The sharpest exchange in the Oct. 22 presidential debate centered on the size of America’s Navy.

Mitt Romney, the Republican nominee and former Massachusetts governor, highlighted the shrinking size of the fleet, noting it was now the smallest it has been since World War I, a point he has brought up often on the stump. That brought a retort from his opponent.

“You mentioned the Navy, for example, and that we have fewer ships than we did in 1916,” President Obama replied in the final debate, which focused on foreign policy and during which the president strove to paint his opponent as out of touch on national security issues. “Well, Governor, we also have fewer horses and bayonets, because the nature of our military’s changed. We have these things called aircraft carriers, where planes land on them. We have these ships that go underwater, nuclear submarines.”

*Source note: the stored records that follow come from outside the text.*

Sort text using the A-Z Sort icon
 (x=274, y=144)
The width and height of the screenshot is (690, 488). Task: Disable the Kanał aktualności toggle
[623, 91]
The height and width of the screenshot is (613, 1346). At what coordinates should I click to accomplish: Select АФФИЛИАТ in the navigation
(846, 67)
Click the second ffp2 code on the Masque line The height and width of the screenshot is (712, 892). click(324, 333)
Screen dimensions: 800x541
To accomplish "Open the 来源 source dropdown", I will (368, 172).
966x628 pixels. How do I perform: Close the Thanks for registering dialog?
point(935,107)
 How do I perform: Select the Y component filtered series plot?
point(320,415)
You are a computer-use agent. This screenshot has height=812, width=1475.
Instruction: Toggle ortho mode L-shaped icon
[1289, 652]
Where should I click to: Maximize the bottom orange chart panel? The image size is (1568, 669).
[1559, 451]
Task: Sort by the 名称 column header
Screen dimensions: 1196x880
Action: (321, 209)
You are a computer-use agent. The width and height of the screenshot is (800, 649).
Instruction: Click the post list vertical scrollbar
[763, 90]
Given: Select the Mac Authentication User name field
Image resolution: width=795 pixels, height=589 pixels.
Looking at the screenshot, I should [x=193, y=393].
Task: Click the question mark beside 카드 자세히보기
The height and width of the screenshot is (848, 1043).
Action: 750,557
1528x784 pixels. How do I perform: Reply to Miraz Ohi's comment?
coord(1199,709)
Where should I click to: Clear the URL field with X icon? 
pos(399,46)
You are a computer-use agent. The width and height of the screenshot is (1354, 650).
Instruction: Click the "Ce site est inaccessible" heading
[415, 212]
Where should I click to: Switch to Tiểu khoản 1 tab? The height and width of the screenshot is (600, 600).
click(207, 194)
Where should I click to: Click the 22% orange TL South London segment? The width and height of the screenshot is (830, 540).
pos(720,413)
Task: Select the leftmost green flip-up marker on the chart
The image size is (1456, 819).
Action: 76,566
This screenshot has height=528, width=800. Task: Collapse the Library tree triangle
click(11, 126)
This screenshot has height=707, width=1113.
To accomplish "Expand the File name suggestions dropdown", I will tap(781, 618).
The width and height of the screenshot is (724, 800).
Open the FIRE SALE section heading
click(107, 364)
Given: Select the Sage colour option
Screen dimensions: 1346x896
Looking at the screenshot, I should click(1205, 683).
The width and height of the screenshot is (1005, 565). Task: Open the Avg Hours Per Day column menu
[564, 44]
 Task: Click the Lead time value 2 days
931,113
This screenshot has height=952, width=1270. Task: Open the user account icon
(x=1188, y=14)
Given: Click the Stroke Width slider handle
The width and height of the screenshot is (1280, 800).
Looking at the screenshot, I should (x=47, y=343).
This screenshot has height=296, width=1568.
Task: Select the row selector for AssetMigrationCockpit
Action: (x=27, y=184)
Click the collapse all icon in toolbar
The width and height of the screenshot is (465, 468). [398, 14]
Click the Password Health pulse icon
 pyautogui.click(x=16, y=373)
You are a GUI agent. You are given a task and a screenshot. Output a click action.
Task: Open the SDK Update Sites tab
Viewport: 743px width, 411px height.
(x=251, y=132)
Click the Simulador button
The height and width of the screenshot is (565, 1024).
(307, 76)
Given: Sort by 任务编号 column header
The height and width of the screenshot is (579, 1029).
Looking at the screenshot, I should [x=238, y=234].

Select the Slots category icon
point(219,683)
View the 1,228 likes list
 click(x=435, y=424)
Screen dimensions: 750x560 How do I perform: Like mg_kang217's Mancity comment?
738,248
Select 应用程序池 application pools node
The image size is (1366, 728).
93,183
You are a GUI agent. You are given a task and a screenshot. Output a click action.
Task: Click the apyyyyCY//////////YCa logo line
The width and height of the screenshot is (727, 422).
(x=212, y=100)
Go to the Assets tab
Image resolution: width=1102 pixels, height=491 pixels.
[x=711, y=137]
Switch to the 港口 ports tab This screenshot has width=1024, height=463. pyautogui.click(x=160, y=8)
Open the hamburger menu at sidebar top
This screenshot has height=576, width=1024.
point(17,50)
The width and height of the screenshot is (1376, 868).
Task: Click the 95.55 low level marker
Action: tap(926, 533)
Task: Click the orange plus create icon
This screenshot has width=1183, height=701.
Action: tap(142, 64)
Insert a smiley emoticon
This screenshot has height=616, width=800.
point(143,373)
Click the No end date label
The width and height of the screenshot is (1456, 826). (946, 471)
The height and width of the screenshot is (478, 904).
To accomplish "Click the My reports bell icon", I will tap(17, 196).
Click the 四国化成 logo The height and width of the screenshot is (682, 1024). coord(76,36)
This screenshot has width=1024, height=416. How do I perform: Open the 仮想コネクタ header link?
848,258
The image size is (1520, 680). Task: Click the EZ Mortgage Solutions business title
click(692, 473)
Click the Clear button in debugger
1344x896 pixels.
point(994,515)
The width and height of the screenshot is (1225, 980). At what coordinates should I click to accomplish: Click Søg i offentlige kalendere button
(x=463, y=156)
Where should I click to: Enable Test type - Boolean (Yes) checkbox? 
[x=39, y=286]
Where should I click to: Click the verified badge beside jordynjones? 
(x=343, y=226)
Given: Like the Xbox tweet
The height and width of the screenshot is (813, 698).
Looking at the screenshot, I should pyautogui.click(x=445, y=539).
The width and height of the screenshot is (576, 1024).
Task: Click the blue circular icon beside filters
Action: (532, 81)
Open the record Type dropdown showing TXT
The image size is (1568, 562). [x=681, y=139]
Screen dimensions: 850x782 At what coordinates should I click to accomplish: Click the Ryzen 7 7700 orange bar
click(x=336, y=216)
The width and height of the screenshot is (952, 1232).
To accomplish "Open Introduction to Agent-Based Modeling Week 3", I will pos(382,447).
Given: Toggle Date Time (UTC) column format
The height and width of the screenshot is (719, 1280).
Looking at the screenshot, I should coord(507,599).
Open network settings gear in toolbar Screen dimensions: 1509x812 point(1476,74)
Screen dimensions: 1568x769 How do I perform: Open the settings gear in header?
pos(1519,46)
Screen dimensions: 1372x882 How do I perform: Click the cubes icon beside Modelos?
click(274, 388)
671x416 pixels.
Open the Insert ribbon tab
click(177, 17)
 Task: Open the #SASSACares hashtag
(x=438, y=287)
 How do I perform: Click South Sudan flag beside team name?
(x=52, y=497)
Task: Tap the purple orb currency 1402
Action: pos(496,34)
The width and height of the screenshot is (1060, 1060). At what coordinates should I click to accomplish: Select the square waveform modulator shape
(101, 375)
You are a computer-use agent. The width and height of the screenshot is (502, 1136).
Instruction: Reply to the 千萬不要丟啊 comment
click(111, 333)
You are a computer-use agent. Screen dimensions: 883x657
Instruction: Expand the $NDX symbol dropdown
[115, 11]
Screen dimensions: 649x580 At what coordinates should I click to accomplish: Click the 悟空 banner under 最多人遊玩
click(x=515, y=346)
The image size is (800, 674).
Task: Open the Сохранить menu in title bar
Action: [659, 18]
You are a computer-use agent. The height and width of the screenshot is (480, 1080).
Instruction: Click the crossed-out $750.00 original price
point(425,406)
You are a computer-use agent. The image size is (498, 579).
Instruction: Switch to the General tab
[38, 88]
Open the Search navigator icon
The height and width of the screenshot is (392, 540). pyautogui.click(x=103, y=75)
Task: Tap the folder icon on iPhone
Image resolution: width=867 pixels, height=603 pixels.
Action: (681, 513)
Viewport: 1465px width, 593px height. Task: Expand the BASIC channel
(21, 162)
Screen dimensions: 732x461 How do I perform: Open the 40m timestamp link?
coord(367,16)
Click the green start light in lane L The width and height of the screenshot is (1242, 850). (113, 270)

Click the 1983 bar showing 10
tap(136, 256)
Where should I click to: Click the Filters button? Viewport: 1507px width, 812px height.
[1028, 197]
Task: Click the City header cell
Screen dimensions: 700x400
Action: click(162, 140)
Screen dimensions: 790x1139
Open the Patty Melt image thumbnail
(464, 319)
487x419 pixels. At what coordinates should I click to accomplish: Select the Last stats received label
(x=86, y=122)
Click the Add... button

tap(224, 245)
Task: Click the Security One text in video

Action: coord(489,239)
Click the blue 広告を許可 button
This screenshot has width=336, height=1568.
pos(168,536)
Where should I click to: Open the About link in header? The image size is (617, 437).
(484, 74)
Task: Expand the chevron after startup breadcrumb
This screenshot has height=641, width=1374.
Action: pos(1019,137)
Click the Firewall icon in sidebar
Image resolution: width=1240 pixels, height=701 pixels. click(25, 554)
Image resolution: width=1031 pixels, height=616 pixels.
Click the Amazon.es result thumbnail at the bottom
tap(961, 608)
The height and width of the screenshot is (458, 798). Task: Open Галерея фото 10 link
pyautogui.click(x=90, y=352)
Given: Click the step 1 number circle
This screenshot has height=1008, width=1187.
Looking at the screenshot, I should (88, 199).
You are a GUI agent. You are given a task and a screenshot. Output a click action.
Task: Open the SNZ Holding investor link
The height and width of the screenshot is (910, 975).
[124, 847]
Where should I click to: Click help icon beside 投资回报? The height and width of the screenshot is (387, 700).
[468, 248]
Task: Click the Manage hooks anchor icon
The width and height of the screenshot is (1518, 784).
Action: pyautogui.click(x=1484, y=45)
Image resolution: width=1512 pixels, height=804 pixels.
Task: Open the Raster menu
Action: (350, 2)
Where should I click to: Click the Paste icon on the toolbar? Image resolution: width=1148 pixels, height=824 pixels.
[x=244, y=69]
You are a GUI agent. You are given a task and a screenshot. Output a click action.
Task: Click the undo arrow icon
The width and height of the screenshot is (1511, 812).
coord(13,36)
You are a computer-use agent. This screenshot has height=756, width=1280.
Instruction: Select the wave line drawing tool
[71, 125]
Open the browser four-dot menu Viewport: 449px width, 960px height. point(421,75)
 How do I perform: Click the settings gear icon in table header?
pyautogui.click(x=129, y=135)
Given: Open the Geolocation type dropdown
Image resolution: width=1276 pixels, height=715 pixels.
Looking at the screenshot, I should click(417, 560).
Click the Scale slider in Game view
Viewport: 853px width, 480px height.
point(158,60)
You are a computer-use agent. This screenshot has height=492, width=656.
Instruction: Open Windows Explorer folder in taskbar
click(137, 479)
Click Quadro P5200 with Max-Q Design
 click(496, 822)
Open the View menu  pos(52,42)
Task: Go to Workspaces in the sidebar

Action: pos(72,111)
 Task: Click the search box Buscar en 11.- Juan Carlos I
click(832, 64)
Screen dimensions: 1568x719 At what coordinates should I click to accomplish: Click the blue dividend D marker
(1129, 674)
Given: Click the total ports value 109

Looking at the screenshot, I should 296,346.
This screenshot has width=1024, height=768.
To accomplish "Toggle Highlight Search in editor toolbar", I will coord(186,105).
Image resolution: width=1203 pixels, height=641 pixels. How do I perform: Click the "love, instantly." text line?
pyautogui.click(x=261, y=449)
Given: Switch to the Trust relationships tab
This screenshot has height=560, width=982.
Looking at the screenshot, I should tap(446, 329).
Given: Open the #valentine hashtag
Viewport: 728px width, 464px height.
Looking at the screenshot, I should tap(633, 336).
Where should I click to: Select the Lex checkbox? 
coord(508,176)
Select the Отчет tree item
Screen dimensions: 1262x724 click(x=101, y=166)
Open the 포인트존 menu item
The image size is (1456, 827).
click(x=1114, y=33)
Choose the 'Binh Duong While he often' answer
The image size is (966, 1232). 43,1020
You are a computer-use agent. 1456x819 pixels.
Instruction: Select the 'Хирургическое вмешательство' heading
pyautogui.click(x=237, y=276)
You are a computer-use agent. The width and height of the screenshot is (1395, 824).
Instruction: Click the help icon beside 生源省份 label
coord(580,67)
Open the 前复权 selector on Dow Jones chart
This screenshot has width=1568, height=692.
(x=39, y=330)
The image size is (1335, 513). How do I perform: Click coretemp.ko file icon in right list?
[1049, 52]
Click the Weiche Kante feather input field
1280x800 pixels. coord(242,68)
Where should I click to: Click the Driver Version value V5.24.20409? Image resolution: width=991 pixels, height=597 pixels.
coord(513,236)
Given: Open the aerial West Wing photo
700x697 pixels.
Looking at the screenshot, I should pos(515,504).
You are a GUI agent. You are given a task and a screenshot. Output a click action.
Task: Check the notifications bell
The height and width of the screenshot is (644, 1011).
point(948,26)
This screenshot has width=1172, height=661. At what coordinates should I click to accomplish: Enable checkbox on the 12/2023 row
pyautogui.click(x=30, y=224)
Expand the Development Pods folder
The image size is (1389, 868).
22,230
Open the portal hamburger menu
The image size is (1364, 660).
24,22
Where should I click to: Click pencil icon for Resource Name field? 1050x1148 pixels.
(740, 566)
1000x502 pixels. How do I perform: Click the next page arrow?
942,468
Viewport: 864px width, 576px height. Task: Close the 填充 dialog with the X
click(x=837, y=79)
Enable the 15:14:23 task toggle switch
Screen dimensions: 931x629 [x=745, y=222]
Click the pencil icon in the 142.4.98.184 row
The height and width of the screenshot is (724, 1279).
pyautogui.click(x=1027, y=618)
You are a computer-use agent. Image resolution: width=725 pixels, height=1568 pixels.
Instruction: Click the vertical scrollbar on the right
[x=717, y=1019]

Obama said assessing the fleet’s potency comes from considering its capabilities, a reach that has expanded with advancements in cruise missiles and unmanned surveillance airplanes. “And so the question is not a game of ‘Battleship,’ where we’re counting ships,” he continued. “It’s what are our capabilities.”

After the debate, #HorsesandBayonets became a popular trending term on Twitter.

The fleet now stands at 287 ships. The accepted method counts only so-called “battle force ships,” a tally that excludes auxiliaries, research and sea lift vessels. As Romney noted, the size of the Navy’s battle force has indeed shrunk over decades, going back to World War II, though it’s gone up a bit since 2007, when the fleet’s 278 ships were the lowest since 1916.

We want to hear from the fleet: Is the smaller ship total a sign of atrophying American might, as Romney contends? Or is the president right when he says new technology and a large lead over the rest of the world’s navies make up for any perceived shortfall? Let us know in the comments below.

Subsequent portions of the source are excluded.